2005 Salt Lake City Annual Meeting (October 16–19, 2005)

Paper No. 10
Presentation Time: 4:00 PM


TIPPLE, Brett J., Department of Biology, University of Utah, EHLERINGER LABORATORY 522 ALINE SKAGGS BIOLOGY BUILDING, Salt Lake City, UT 84112 and PAGANI, Mark, Department of Geology & Geophysics, Yale Univ, P.O. Box 208109, New Haven, CT 06520, brett.tipple@utah.edu

The evolution and expansion of the C4 photosynthetic pathway was driven by specific environmental conditions and thus reflects a record of global environmental change. Given the distinct stable carbon isotopic compositions of C3 and C4 flora, terrestrial δ13Corg can be applied to assess the relative proportion of C4 plant input with time. Estimates of the C4 plant biomass by this approach require an understanding of changes in the δ13C of atmospheric carbon dioxide (δ13CCO2) and atmospheric partial pressure of carbon dioxide (pCO2) with time. In this study, we evaluate the history of C4 photosynthesis by measuring the δ13C of terrestrially-derived n-alkanes from a globally distributed set of oligotropic and marginal DSDP/ODP marine sediments.
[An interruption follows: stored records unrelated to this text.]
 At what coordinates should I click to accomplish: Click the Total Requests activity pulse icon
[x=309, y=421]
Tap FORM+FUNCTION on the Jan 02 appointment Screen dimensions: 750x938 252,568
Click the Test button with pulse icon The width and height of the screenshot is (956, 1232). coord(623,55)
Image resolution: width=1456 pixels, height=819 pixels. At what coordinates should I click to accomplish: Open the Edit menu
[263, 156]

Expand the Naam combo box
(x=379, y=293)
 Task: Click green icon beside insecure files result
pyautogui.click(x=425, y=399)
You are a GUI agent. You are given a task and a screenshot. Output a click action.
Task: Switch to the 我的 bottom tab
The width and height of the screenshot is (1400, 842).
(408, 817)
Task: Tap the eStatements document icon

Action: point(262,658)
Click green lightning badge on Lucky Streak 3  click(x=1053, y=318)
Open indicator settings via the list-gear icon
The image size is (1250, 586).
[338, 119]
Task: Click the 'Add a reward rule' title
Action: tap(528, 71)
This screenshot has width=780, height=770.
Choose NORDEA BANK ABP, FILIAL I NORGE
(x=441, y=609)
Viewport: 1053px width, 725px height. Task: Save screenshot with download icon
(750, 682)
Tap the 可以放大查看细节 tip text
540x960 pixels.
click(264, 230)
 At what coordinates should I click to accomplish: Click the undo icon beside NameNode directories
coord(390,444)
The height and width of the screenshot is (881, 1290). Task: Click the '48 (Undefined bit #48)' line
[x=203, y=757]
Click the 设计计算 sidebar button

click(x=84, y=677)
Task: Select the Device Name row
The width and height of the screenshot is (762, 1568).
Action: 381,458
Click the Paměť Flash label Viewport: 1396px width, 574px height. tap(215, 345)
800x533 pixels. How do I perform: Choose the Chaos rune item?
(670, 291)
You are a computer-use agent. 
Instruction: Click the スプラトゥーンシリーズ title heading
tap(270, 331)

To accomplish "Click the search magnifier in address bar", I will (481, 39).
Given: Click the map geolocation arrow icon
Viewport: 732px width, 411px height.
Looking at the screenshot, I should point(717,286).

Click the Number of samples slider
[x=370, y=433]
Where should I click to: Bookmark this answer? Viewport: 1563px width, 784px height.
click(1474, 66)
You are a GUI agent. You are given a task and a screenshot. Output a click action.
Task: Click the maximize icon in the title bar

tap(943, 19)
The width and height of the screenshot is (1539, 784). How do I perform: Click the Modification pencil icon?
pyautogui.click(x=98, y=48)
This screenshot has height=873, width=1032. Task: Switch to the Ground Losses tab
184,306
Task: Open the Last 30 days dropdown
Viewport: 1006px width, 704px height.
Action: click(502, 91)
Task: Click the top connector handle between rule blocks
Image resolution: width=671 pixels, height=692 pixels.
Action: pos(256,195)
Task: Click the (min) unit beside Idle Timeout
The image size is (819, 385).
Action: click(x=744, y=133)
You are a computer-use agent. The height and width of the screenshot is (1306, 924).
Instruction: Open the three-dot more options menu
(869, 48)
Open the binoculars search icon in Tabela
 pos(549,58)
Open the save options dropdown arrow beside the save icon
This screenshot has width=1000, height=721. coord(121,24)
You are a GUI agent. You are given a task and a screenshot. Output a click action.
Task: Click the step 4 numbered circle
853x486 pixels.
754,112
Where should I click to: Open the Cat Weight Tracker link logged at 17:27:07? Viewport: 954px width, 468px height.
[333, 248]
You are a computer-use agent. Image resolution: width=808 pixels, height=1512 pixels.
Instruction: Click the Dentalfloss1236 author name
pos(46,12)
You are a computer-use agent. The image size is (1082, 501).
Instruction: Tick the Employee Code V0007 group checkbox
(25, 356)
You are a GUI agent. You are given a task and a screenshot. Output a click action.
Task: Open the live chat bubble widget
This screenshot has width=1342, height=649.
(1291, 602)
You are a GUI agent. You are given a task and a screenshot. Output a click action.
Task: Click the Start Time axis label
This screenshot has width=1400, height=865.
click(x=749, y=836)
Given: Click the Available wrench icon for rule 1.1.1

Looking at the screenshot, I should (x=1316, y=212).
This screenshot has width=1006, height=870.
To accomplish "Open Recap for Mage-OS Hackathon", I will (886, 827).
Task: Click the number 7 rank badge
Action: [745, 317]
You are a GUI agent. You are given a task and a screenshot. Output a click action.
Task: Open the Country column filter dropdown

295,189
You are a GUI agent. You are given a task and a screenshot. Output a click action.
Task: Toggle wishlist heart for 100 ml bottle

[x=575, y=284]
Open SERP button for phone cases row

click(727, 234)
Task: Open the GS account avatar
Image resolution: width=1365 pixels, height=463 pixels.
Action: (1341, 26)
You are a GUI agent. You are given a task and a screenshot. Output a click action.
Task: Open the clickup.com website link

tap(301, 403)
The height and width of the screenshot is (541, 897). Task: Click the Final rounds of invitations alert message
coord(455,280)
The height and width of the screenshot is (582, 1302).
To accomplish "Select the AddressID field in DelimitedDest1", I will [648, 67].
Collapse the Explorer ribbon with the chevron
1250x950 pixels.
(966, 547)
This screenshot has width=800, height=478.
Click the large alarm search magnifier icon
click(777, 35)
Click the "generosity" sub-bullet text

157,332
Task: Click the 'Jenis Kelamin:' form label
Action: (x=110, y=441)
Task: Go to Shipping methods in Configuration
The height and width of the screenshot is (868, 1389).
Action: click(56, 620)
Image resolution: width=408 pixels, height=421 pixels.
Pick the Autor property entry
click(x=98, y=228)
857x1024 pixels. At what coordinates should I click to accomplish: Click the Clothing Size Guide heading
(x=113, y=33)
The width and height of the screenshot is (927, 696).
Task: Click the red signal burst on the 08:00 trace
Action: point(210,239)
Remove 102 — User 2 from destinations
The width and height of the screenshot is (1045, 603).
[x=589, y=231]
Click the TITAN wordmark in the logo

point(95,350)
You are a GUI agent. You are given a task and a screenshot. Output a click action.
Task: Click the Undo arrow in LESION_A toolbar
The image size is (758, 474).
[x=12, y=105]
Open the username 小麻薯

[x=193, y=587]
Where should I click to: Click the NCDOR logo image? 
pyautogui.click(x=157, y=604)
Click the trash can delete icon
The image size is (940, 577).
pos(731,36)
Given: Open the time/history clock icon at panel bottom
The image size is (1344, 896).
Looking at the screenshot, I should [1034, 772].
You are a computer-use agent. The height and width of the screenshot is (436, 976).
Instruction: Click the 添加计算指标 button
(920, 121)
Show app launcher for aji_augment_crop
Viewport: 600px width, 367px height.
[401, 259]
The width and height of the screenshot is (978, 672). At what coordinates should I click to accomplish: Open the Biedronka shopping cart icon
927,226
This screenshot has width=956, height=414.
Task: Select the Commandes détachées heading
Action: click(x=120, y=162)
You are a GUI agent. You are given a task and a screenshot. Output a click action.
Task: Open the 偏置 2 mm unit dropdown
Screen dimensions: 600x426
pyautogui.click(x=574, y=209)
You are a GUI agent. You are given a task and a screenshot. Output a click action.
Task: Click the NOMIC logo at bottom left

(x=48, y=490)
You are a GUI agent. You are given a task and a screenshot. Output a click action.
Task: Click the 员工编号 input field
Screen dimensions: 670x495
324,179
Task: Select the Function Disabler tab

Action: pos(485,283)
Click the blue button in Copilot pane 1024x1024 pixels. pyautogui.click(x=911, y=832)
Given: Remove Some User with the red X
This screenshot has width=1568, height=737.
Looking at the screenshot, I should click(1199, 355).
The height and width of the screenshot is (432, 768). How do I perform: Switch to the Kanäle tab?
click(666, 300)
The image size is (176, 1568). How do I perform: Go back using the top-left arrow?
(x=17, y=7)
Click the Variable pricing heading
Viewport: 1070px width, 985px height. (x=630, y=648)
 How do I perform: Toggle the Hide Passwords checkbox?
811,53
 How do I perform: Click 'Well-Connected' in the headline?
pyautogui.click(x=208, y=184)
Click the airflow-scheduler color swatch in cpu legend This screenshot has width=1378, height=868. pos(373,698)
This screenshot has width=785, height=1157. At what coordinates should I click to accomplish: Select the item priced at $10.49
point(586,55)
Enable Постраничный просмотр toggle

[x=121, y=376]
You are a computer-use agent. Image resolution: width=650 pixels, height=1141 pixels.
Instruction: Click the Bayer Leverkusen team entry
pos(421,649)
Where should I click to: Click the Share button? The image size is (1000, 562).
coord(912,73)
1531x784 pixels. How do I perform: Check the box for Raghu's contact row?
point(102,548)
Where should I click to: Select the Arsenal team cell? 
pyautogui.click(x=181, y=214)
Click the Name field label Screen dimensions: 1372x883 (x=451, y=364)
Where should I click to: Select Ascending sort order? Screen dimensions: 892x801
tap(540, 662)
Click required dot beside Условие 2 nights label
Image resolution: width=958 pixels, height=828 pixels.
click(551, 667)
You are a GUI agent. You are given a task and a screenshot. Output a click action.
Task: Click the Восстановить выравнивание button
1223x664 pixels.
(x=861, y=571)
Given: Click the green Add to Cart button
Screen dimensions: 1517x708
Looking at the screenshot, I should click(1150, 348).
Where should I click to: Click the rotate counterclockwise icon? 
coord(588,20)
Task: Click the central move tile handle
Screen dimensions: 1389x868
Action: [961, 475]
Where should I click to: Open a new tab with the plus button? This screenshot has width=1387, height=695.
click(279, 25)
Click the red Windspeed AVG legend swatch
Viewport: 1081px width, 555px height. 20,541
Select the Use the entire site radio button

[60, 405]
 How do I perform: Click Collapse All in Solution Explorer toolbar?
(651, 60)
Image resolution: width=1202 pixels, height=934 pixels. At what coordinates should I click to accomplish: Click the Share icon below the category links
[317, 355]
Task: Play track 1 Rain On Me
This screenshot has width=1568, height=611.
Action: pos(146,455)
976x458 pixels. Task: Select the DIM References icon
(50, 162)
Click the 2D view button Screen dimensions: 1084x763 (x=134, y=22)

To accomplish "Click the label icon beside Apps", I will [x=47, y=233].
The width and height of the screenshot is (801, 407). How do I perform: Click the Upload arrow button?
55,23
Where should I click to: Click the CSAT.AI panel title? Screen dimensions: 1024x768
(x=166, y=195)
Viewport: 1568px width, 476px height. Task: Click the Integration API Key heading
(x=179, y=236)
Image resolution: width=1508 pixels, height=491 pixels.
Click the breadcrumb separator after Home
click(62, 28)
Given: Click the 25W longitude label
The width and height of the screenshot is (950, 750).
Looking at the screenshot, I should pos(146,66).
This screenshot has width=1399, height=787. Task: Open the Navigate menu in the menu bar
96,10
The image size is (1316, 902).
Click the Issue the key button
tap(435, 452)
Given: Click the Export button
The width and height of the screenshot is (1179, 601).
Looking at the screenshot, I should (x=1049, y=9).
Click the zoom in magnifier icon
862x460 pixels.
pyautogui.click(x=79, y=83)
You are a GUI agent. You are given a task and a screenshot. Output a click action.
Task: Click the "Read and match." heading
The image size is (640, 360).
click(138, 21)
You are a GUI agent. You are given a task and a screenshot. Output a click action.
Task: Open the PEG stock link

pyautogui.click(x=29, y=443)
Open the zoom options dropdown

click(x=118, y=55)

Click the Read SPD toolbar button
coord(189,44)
Estimates of paleo-δ13CCO2 are established from (1) the δ13C of C3 plant organic matter from Paleogene-age sediments from the Isle of Wight, UK, and (2) from published δ13C records of planktonic foraminifera. From our data and recently developed Paleogene pCO2 records, we model C3 and C4 δ13Calkane values and calculate the percent abundance of C4 plant input for a given sedimentary δ13Calkane composition. Our preliminary results from the Atlantic and Indian Ocean basins indicate terrestrial C4 photosynthesis contributed little-to-no (≤ 5%) eolian-derived organic material during the Late Eocene. However, a sharp increase in C4 plant input from less than 5% to greater than 15% is associated with the early Oligocene decrease in atmospheric pCO2. The sharp decrease in pCO2 levels would have enhanced rates of photorespiration in C3 plants, selecting for the evolution and expansion of the C4 pathway. Following the initial decrease in pCO2, C4 plant input remained persistent throughout the later Oligocene and Miocene, constituting ~10 to 30% of eolian-derived organic material delivered to marine sediments.